Lesson Plan Reflection: Boolean Operators

While I did not observe anyone this week, I did have a few meetings about lesson planning for my upcoming teaching session. I also worked on a Boolean operators learning activity. For my activity, I decided to use Harry Potter themed search terms. I have 3 venn diagrams. To teach Boolean operators, I plan to demonstrate the operators in Scout with my 3 different search combinations. While I do this, I plan for the students to follow along and complete the search with me. Following that, I have a short activity for them to do with their own key words.  I have four questions:

  1. What are your key terms?
  2. Use some of these terms along with the Boolean operators AND, OR, and NOT.
  3. How are your search results changed when you use the different Boolean operators?
  4. Try using more than one Boolean operator. How does this effect your results?

I hope that by using the operators along with me, and then by using the operators for their own search results, that the students will internalize what the operators mean.

On Reflection

While reading “On Reflection,” I kept thinking about my own process of reflecting especially the reflecting I’ve done on here about my co-teaching experiences and just sitting in on the library instruction classes. One thing I liked about the piece is how it broke down curriculum into three groups: lived curriculum (everything a student has learned up to that point), delivered curriculum (planned curriculum they learn in class), and experienced curriculum (how each student experiences the delivered curriculum). It was interesting to try and apply these ideas to my own reflection. Thinking about how this applies in the library instruction classroom not only for myself but also for the students in the class. Every student comes into those classes with different levels of each type of curriculum and how not every student is the same.

Additionally, I just enjoyed thinking about how people learn to write and connecting that with the process of reflection. The piece points out that if you are confused and wondering about how someone got to a conclusion in their writing just to ask them. Many writing subjects can often be up to interpretation (which is given as an example later in the piece.

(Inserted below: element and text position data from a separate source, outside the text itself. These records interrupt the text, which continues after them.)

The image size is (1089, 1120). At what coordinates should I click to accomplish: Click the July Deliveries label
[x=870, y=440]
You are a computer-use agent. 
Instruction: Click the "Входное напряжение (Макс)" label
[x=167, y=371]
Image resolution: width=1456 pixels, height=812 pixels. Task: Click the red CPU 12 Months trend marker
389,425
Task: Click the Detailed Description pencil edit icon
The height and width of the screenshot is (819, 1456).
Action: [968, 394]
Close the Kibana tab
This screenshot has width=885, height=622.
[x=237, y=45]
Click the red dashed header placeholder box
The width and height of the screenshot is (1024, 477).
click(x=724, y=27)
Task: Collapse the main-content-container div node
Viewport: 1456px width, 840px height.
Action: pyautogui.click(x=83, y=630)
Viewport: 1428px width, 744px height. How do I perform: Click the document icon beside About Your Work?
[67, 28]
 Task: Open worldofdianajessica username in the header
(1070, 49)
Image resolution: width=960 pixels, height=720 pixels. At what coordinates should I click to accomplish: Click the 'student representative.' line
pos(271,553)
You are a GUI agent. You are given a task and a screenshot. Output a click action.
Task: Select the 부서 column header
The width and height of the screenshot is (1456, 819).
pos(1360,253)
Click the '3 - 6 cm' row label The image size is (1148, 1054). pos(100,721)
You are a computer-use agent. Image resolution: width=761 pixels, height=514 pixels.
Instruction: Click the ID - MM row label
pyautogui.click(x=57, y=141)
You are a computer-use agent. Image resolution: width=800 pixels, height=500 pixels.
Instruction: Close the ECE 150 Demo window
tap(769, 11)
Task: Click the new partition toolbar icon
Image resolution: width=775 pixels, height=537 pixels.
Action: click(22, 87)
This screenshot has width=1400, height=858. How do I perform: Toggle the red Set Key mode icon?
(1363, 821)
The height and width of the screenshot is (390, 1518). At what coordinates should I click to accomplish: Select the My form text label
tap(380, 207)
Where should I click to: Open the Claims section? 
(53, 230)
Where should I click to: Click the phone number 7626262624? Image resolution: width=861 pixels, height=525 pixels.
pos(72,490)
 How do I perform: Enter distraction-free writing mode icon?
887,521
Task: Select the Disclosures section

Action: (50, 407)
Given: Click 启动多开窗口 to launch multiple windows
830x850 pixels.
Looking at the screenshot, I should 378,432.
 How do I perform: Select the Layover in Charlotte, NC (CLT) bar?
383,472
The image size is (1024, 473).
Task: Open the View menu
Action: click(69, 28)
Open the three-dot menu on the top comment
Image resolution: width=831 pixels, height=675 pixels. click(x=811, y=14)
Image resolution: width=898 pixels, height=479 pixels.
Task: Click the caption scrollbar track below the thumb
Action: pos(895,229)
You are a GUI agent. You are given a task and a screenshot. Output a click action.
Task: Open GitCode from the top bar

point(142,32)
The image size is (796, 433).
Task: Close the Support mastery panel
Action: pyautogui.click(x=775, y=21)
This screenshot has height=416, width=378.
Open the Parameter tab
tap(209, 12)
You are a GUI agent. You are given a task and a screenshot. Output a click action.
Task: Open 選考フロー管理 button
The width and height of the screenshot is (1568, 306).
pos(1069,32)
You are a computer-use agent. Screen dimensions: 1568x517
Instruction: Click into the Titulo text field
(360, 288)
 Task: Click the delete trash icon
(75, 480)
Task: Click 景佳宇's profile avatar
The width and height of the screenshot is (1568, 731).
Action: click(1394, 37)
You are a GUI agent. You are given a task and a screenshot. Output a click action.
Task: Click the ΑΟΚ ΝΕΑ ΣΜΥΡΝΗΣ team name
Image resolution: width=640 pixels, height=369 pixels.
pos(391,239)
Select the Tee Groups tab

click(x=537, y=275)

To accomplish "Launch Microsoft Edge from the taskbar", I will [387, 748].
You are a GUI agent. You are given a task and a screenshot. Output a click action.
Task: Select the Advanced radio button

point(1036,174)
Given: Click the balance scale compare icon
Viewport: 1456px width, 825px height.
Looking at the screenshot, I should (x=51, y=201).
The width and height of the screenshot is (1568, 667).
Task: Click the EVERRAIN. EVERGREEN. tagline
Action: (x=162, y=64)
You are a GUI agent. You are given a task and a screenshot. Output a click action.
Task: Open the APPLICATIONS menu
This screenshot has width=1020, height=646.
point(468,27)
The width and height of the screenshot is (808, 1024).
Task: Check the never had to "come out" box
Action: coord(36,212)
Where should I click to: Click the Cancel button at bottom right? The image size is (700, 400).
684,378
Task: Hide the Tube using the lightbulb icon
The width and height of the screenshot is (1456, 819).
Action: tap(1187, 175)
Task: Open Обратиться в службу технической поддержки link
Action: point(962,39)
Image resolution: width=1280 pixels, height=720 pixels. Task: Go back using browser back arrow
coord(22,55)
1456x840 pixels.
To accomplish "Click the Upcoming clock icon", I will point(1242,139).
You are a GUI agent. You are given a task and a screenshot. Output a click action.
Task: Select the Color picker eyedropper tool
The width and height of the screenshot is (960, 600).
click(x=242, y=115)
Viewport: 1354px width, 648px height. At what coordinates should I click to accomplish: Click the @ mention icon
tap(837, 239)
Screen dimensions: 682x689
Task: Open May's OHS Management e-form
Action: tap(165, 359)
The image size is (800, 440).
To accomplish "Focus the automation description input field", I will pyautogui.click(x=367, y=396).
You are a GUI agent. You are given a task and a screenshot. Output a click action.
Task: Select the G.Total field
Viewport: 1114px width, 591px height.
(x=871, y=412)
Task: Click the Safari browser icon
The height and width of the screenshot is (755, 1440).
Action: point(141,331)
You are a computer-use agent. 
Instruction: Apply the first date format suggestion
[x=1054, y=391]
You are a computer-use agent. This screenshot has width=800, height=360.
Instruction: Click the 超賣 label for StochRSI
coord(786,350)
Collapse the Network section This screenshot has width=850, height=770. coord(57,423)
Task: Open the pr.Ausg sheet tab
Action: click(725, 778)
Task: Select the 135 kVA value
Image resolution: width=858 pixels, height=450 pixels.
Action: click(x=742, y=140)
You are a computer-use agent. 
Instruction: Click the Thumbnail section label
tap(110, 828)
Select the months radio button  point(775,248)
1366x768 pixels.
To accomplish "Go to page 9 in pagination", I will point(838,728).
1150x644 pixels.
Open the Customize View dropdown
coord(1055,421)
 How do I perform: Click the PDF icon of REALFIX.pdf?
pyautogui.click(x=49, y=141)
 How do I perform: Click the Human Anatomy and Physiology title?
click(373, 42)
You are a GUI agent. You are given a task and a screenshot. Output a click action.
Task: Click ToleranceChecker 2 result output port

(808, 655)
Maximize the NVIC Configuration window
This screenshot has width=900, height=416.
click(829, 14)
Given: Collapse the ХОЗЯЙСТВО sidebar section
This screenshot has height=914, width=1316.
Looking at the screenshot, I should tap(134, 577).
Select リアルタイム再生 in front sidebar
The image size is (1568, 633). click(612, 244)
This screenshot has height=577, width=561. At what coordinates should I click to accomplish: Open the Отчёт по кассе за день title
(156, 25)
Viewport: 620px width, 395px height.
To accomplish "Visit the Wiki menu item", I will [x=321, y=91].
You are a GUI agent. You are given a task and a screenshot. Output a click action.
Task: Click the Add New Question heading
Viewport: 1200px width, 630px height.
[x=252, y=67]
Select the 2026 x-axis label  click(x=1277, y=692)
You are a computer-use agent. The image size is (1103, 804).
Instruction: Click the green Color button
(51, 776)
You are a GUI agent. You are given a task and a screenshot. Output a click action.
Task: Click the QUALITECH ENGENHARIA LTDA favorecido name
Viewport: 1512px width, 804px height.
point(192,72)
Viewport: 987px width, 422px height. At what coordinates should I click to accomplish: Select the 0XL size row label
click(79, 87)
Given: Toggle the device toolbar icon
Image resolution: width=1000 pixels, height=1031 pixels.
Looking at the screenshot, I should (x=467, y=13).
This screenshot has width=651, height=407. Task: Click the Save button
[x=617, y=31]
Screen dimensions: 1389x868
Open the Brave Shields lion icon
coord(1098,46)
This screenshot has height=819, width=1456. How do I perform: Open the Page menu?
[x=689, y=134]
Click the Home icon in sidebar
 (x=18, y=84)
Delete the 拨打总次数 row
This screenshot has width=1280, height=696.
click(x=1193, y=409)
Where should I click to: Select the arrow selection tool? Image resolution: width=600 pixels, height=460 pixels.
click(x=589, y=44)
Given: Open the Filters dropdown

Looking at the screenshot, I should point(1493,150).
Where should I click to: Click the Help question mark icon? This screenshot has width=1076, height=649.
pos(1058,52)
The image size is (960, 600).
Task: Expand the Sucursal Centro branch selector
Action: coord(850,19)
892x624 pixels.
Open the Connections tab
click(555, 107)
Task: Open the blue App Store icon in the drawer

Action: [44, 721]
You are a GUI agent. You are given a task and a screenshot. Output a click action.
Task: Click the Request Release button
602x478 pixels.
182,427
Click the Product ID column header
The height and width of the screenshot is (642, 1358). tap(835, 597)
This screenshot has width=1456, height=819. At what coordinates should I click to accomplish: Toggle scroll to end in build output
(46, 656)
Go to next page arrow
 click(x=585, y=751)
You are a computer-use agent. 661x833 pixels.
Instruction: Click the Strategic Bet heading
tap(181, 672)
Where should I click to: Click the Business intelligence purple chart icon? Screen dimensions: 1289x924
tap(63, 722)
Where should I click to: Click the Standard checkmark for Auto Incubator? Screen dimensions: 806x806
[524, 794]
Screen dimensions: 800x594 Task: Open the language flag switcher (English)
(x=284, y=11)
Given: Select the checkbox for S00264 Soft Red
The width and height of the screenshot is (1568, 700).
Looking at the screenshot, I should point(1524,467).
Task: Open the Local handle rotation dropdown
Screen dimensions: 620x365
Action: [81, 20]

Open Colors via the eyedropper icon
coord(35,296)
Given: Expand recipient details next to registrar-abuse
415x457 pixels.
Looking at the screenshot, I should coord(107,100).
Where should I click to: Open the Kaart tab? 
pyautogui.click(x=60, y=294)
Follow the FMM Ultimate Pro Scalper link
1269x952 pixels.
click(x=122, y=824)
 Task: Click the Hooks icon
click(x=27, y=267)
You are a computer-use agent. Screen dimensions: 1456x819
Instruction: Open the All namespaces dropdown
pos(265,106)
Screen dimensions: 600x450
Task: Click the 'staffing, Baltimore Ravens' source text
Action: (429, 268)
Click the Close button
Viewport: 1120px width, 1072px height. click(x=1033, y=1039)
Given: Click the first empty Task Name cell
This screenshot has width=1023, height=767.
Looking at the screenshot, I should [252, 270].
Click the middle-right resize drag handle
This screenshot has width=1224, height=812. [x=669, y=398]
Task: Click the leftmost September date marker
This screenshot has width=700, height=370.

The author mentions how when talking to students about their answers on a writing assignment, many students interpreted the writing prompt differently than how the teacher meant it or expected for it to be interpreted). Students can come at a subject with many different ways of thinking or with more than one point of view. Connecting this with reflection and the idea that articulating what we have learned for ourselves (reflection) is a vital part of learning. Moreover, through this process we learn to better understand subjects and ideas when we spend time reflecting on them.

Co-Teaching: Some Thoughts

My first experience co-teaching was last week when I helped James teach two EN 101 classes. One notable part of the experience was that I was far less nervous about co-teaching than I thought I would be. This summer I spent a lot of time helping with the journalism school’s orientation, and being in the library instruction classes felt very similar. Another notable aspect of the class was that the teacher whose class it was was very hands on and interactive with myself and James, which made the students more at ease. They participated and spoke a lot more than James or I anticipated, which helped make the classroom more comfortable for myself as well.

For my part, I helped teach the students Scout as well as helped them determine what reliable sources are when it comes to research and writing papers. At the end of the class, the students worked on an assignment their professor gave them, which meant I got to help the students navigate Scout themselves and identify trustworthy sources. It was cool to not only be about to teach them about these things, but then be apply to help them practically apply it themselves. Because they were doing an assignment, the things they were learning in the library instruction class were more meaningful, which caused them to be more attentive and ready to learn.

Thoughts on Dolamage’s “Universal Design”

Reading this chapter, I found the discussion in  “Posing Problems” to be extremely interesting. I find the idea and implementation of Universal Design to be extremely useful and beneficial, so long as we are constantly critical of the actions we are taking. I think of the class that Dolamage discussion where the teacher was praised for her syllabus that no one felt the need to seek accommodation, and think to my own experiences. At my time at the University I have been constantly told “even if you do not think you will need accommodations, please get them sorted because you never know what will come up.” I feel it was a failure of the teacher in this situation to allow her students to feel like they did not need accommodations- so then when they do they feel pressured and excluded. It is these kinds of oversights that we need to remain hyper critical of.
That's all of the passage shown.